Collected data entries:
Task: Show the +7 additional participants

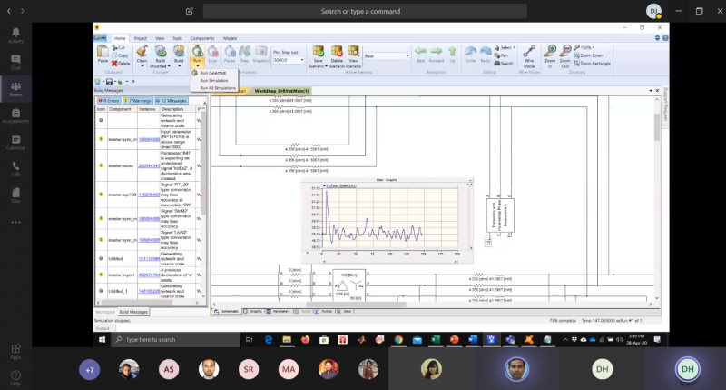Action: point(89,370)
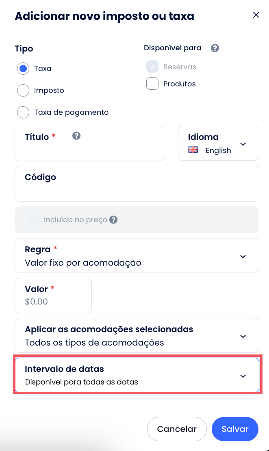This screenshot has height=451, width=269.
Task: Toggle the Reservas checkbox
Action: pos(152,67)
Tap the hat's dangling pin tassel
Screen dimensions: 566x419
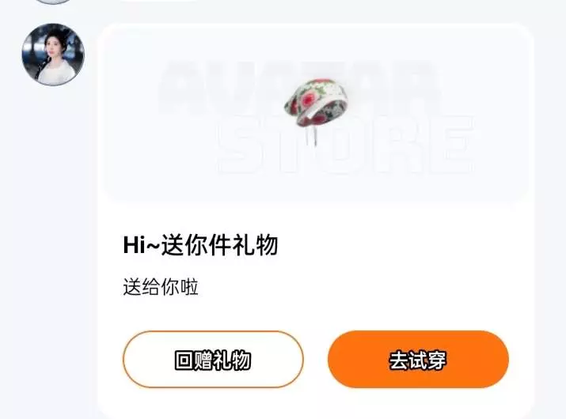coord(316,137)
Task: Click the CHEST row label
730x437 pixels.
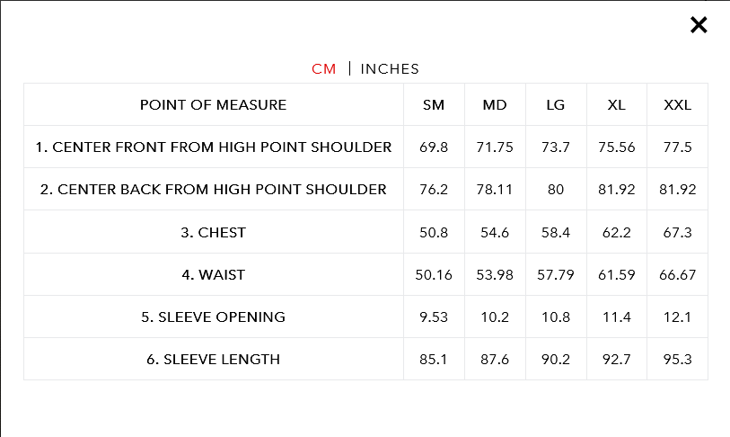Action: coord(213,232)
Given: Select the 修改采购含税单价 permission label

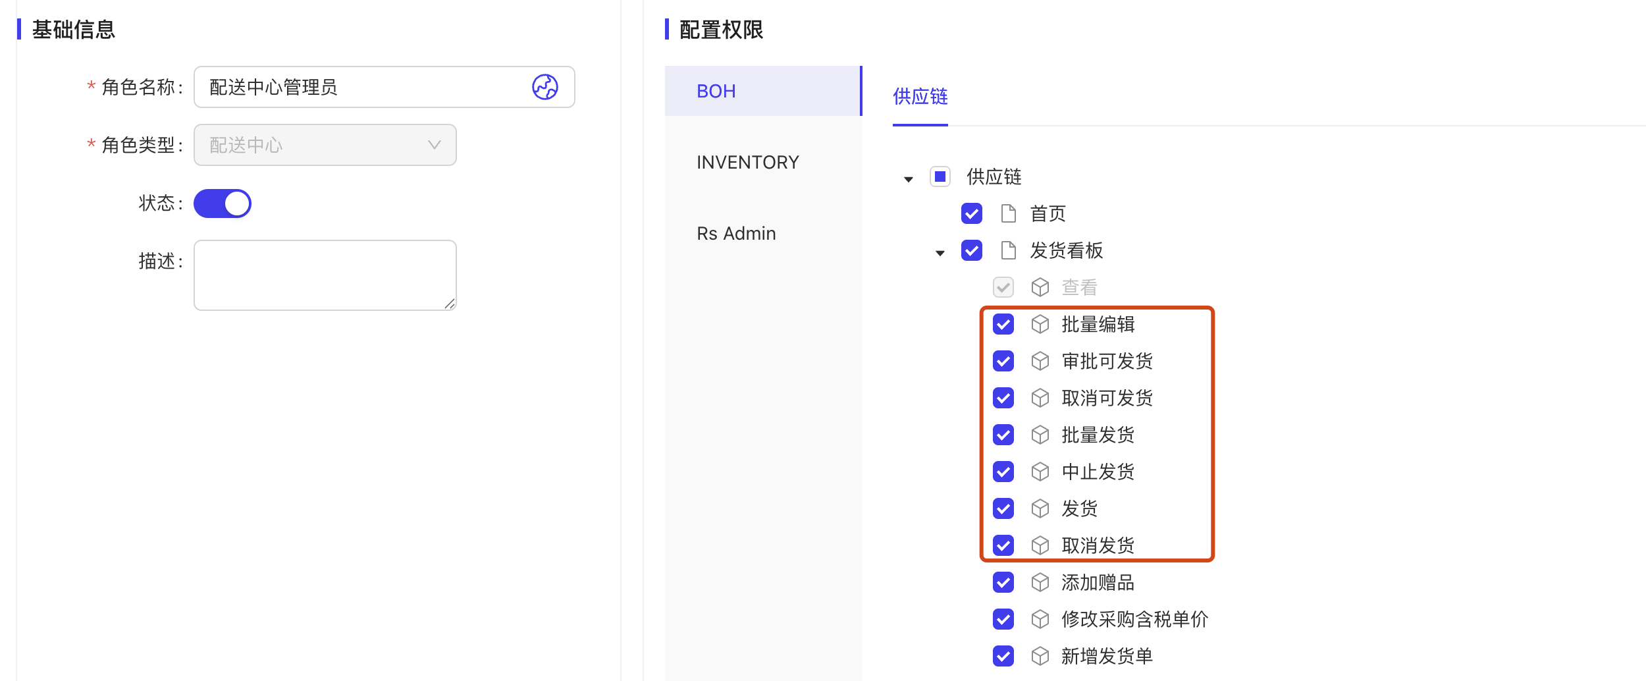Looking at the screenshot, I should tap(1134, 619).
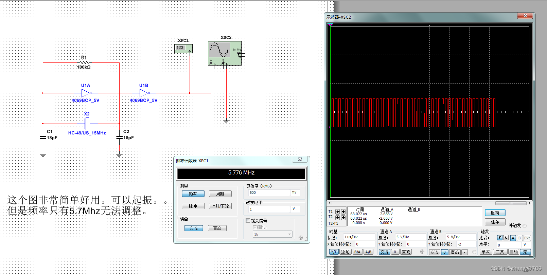The image size is (547, 275).
Task: Switch measurement to 脉冲 mode
Action: [193, 206]
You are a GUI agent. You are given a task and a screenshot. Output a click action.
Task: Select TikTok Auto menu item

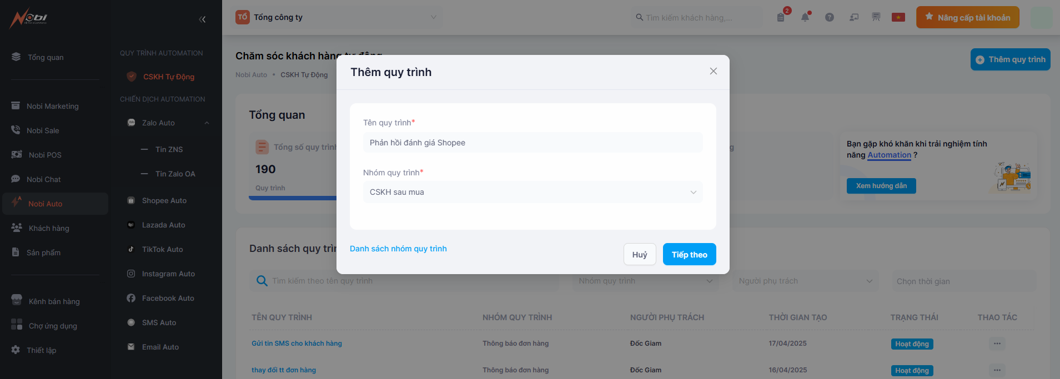point(162,249)
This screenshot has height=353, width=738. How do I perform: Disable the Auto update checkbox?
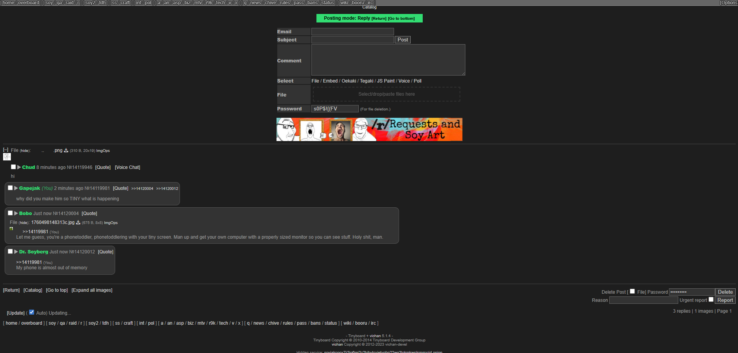32,312
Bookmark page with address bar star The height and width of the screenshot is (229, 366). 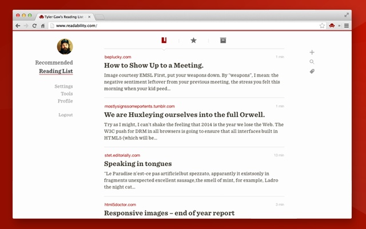[x=322, y=26]
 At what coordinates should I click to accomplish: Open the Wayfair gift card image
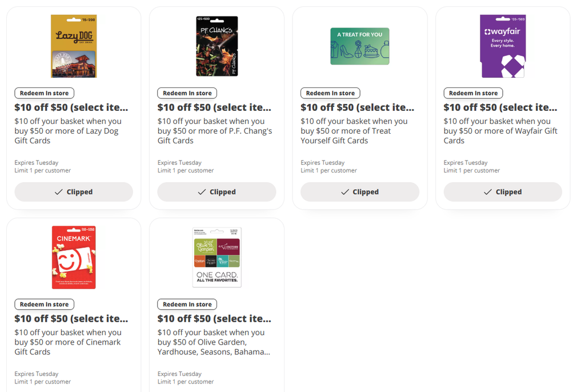[x=503, y=46]
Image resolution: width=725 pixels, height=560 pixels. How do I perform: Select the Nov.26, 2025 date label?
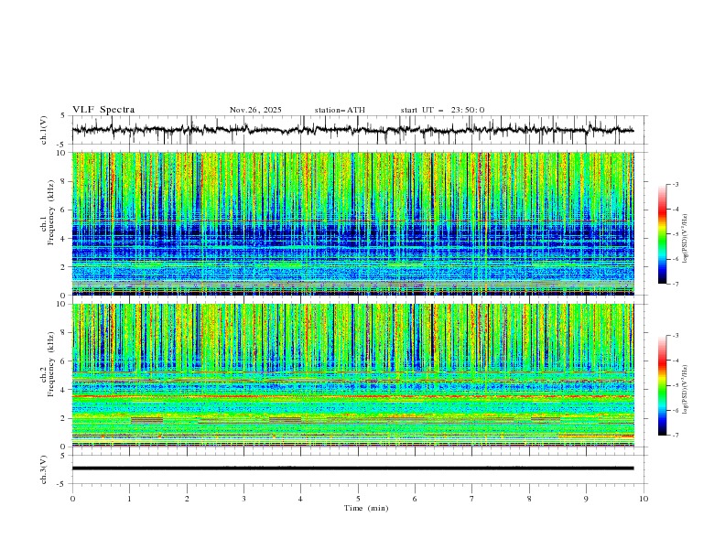tap(255, 110)
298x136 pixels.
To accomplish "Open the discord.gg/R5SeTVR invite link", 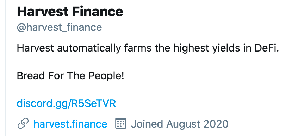I will [66, 104].
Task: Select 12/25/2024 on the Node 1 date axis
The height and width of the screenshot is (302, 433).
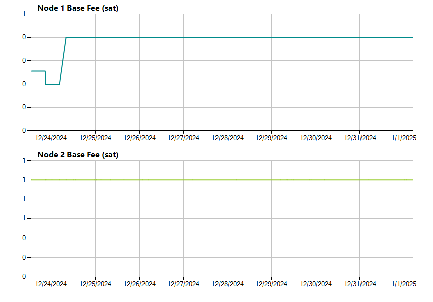Action: click(x=95, y=138)
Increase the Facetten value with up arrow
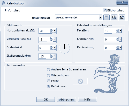Screen dimensions: 129x106 click(x=117, y=30)
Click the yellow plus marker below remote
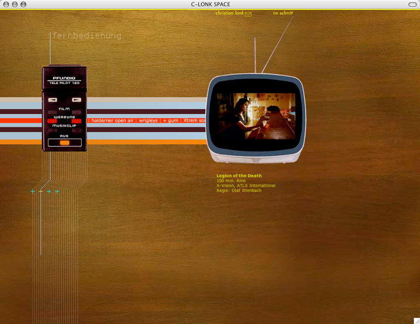Viewport: 420px width, 324px height. [41, 191]
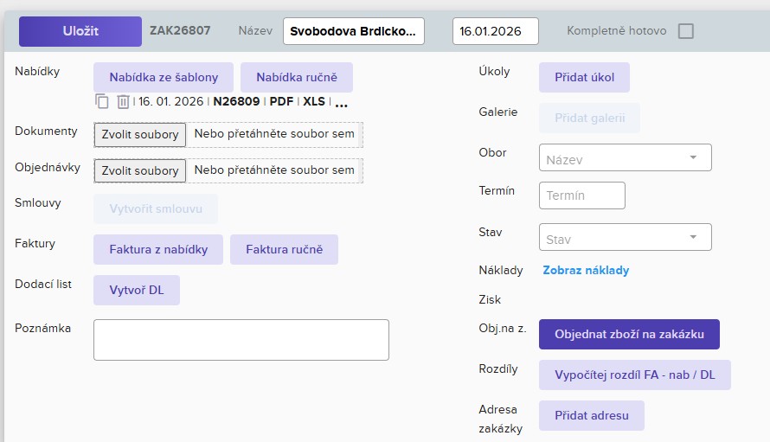Focus the Poznámka text area
Screen dimensions: 770x442
click(x=241, y=339)
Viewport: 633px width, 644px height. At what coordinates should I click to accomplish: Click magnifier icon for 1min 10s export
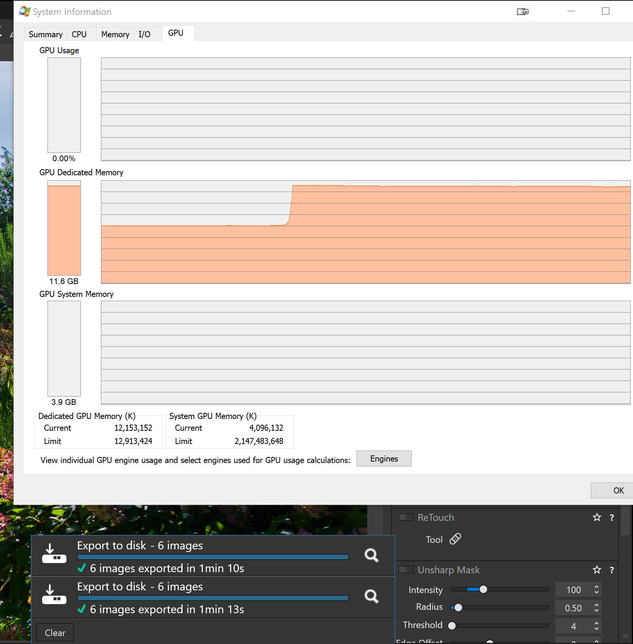pyautogui.click(x=371, y=555)
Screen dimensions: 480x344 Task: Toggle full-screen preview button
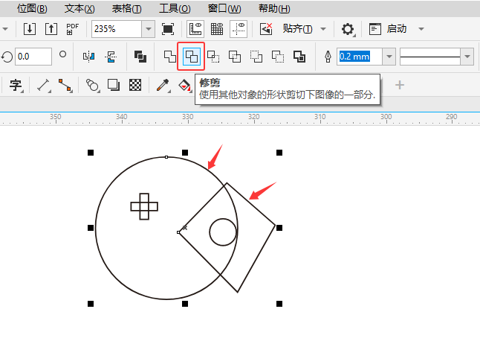(x=168, y=29)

=== Your assignment ===
Write out exactly the lines from the one containing "Increase the Facetten value with up arrow" through the last line of the records above, both ends included, and leave out any pictures.

=== Output of the task ===
Increase the Facetten value with up arrow
Screen dimensions: 129x106 click(x=117, y=30)
Click the yellow plus marker below remote
Viewport: 420px width, 324px height. [41, 191]
Focus the Poznámka text area
Screen dimensions: 770x442
click(x=241, y=339)
Viewport: 633px width, 644px height. At what coordinates should I click to accomplish: Click magnifier icon for 1min 10s export
pyautogui.click(x=371, y=555)
Screen dimensions: 480x344 Task: Toggle full-screen preview button
(x=168, y=29)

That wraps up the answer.